Does it say anywhere what hardware they used for training?

rhogar · on July 4, 2023

The report does not detail hardware -- though it states that SDXL has 2.6B parameters in its UNet component, compared to SD 1.4/1.5 with 860M and SD 2.0/2.1 with 865M. So SDXL has roughly 3x more UNet parameters. In January, MosaicML claimed a model comparable to Stable Diffusion V2 could be trained with 79,000 A100-hours in 13 days. Some sort of inference can be made from this information, would be interested to hear someone with more insight here provide more perspective.

darqwolff · on July 4, 2023

wouldnt that mean more vram is required to load the model? they are claiming it will still work on 8 gb cards.

Filligree · on July 4, 2023

Stable Diffusion 1/2 were made to run on cards with as little as 3GB of memory.

Using the same techniques, yes, this will fit in 8.

brucethemoose2 · on July 4, 2023

I am guessing 8 bit quantization will be a thing for SDXL.

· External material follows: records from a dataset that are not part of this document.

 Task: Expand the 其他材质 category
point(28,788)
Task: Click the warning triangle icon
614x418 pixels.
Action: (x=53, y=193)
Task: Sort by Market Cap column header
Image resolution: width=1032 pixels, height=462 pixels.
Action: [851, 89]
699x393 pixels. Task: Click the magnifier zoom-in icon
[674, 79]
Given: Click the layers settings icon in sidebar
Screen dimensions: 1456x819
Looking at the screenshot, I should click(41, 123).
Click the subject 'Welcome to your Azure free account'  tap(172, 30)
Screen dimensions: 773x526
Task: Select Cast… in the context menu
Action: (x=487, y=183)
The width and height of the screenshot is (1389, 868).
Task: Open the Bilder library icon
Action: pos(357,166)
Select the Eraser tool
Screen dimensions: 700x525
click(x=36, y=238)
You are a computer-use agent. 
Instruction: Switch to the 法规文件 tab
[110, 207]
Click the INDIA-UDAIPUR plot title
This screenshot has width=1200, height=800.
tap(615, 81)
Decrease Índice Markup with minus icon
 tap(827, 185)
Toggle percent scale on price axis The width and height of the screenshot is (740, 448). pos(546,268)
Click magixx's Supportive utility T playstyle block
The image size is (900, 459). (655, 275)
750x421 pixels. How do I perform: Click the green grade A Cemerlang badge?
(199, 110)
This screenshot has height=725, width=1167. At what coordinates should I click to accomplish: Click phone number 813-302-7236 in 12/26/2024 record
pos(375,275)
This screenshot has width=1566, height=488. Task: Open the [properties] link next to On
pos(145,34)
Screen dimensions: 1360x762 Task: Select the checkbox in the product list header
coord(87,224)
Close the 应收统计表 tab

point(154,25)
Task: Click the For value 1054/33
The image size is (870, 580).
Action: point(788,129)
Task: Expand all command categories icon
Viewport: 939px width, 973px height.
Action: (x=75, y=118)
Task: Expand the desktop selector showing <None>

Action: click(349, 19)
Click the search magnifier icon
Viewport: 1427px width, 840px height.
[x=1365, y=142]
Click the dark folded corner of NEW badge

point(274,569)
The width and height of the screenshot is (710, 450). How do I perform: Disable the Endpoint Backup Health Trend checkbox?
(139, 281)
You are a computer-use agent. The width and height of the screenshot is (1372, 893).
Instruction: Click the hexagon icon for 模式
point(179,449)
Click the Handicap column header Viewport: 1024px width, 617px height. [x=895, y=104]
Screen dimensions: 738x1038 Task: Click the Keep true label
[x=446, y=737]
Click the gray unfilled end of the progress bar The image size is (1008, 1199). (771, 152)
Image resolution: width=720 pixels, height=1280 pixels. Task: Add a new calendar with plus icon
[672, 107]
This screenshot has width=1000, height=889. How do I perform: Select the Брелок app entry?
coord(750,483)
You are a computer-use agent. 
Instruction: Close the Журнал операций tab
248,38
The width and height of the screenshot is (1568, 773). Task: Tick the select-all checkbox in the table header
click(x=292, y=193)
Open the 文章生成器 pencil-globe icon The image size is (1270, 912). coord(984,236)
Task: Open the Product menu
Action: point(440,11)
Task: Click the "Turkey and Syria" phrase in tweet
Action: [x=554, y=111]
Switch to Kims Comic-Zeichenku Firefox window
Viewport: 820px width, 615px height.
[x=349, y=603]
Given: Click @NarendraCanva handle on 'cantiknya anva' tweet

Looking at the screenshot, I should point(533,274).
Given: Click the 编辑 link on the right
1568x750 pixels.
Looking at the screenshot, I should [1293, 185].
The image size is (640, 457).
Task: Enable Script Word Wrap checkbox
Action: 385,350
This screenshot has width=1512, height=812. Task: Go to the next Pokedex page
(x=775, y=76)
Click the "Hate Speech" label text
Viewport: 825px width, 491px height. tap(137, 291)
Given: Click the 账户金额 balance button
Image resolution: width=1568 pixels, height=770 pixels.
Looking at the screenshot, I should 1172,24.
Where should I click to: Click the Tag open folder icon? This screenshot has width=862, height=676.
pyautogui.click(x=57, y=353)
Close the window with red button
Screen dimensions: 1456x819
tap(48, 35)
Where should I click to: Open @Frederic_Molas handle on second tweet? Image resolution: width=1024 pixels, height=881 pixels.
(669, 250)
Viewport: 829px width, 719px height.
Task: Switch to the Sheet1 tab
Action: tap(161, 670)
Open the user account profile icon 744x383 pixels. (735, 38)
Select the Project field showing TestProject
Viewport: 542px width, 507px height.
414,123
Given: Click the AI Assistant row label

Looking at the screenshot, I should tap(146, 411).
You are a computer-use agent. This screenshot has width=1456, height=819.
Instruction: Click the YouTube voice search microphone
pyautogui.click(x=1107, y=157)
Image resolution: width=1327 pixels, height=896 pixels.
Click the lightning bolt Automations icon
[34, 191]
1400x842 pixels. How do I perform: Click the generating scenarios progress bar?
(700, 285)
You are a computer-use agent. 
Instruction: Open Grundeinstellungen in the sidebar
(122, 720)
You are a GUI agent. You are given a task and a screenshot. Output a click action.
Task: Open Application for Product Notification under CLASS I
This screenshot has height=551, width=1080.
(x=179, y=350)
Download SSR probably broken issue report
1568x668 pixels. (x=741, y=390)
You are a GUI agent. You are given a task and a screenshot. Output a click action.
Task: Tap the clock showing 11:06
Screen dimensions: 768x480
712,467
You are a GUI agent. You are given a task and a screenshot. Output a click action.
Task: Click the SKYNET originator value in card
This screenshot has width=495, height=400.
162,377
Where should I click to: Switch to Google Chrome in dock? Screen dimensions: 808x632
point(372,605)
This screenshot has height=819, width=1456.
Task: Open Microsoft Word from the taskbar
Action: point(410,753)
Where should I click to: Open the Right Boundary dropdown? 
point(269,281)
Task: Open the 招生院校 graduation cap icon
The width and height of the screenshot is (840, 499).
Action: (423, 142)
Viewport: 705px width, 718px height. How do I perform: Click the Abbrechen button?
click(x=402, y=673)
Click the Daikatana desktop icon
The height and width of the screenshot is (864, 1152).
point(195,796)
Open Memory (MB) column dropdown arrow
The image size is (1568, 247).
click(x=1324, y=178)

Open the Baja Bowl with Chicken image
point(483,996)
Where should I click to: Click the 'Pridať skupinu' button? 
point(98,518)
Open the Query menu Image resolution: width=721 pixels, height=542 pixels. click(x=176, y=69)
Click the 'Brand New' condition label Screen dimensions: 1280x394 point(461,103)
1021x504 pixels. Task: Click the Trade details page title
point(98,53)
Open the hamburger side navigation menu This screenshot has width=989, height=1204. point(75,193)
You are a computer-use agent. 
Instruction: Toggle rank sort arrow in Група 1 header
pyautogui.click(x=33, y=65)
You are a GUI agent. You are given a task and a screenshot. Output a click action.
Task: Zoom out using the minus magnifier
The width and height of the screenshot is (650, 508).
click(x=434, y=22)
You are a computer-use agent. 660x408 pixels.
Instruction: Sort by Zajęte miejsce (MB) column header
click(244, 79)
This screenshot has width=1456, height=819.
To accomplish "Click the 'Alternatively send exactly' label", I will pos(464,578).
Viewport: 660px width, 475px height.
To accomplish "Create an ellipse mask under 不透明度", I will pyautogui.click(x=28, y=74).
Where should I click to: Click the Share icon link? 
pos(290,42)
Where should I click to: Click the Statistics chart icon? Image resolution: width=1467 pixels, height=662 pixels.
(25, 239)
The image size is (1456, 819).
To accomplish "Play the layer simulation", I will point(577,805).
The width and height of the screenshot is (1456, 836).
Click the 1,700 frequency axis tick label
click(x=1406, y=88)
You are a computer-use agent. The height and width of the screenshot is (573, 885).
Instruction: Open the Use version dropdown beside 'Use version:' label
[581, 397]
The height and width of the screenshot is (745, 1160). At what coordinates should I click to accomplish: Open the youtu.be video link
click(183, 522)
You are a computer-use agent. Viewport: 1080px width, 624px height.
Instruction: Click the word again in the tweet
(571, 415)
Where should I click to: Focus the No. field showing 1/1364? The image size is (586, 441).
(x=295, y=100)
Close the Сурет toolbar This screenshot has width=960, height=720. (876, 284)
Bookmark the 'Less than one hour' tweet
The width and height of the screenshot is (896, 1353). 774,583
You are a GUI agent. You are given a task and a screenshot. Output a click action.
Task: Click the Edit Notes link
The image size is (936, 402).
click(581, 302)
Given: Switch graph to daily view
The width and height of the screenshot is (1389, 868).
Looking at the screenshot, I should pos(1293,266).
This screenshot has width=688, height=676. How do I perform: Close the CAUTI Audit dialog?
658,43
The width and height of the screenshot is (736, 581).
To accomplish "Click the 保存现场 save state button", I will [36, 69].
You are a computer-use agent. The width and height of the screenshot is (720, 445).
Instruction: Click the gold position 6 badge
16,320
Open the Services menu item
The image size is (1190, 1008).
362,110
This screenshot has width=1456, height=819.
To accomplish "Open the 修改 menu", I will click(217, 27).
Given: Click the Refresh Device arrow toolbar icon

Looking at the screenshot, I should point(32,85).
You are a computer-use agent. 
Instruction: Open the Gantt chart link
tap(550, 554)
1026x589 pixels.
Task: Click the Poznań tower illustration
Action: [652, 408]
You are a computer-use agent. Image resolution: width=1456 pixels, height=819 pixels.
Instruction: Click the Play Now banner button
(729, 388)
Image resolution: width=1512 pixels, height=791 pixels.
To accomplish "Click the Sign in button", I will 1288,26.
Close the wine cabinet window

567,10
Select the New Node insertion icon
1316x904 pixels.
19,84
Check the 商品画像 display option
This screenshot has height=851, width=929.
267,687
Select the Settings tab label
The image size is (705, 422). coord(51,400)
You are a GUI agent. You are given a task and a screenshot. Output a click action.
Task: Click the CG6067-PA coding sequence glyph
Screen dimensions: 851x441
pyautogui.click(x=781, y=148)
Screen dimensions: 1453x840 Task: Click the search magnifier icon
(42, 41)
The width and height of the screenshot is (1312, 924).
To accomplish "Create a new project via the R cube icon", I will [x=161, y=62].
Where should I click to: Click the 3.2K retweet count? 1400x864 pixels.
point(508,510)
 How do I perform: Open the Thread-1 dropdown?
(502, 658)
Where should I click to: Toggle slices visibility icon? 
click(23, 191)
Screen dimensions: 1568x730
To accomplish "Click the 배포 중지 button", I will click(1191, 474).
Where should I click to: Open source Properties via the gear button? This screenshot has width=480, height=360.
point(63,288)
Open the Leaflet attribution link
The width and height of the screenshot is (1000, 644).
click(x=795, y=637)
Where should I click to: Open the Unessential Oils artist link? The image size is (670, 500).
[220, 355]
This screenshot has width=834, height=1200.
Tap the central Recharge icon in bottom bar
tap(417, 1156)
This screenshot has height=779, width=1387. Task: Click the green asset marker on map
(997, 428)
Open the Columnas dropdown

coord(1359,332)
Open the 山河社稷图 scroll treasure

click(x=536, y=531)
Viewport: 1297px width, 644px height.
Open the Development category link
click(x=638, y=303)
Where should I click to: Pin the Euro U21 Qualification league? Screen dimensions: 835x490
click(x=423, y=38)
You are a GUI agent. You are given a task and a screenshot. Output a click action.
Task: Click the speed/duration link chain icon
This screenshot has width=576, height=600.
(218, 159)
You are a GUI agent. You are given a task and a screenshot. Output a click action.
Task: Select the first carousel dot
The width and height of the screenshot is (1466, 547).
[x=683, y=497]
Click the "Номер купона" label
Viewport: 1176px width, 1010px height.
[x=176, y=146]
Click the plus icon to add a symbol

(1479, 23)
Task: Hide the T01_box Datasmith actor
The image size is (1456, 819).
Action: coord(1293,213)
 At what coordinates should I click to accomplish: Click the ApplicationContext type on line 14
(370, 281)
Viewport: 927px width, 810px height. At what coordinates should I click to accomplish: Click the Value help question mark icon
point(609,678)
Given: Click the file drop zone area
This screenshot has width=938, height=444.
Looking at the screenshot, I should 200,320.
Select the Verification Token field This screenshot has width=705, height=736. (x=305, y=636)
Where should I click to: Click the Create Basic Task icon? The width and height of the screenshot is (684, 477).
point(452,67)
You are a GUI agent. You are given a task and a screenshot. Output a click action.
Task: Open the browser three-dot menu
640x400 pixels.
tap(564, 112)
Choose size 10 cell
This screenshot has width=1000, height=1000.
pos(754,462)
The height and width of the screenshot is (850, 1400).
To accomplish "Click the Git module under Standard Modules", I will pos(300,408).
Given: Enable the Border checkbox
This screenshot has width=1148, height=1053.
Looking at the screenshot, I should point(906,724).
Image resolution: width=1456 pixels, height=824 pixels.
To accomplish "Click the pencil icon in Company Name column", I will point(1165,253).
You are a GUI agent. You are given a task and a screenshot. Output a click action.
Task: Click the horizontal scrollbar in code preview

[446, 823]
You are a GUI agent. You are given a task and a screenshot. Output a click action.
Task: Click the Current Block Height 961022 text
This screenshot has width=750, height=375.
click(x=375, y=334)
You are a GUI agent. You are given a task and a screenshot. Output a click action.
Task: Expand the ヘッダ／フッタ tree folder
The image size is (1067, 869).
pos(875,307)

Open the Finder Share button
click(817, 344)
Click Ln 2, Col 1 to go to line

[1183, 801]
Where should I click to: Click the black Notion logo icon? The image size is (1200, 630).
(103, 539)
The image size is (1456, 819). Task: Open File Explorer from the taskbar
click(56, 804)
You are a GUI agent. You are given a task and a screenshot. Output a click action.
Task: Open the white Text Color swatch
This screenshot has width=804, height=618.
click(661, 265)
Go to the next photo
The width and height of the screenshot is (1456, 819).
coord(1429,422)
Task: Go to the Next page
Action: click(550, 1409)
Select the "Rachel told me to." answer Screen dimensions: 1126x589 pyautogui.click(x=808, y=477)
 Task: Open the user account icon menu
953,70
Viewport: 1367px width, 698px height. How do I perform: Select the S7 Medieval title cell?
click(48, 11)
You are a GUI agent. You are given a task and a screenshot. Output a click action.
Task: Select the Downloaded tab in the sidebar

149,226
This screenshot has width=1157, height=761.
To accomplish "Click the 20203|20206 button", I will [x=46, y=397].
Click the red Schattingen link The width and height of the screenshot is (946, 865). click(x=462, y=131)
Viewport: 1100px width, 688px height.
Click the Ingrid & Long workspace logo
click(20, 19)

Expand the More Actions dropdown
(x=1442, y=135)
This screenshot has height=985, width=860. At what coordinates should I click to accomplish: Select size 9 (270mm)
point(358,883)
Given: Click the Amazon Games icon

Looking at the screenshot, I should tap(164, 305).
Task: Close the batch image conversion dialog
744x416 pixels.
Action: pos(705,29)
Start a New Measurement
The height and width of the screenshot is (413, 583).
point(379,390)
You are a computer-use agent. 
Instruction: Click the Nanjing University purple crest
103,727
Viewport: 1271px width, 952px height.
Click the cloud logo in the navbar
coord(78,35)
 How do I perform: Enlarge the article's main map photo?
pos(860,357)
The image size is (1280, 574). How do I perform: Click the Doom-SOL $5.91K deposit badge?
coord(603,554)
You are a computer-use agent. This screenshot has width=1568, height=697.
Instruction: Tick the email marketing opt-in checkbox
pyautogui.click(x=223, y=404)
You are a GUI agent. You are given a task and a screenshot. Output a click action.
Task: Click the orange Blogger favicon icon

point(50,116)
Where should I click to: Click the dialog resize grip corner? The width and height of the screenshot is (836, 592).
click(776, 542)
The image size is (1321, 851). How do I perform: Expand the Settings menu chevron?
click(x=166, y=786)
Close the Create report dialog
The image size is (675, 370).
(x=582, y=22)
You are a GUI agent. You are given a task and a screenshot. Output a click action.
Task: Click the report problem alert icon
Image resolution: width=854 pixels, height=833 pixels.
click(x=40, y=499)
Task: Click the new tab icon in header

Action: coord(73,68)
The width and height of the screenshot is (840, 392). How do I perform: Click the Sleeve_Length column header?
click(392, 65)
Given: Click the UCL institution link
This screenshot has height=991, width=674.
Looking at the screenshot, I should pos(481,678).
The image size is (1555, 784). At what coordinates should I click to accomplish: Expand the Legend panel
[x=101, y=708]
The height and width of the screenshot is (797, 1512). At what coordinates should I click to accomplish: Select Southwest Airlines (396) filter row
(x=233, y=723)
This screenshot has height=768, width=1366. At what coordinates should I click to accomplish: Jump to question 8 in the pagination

It should be easy(TM) with bitsandbytes, or ML compiler frameworks.

GaggiX · on July 4, 2023

bitsandbytes is only used during training with these models tho (the 8-bit Adamw) quantizing the weights and the activations to a range of 256 values when the model needs to output a range 256 values creates noticeable artifacts as they are not going to map 1-to-1.

liuliu · on July 5, 2023

Draw Things recently released a 8-bit quantized SD model that has comparable output as the FP16. It does use k-means based LUT and separate weights into blocks to minimize quantization errors.

GaggiX · on July 5, 2023

I was going to search on the internet about it, but then I realized you are the author (and there is nothing online I think). I imagine that the activations are left in FP16 and the weights are converted in FP16 during inference, right?

Btw very cool

liuliu · on July 5, 2023

Yes, computes are carried out in FP16 (so there is no compute efficiency gains, might be latency reductions due to memory-bandwidth saving). These savings are not realized yet because no custom kernels introduced yet.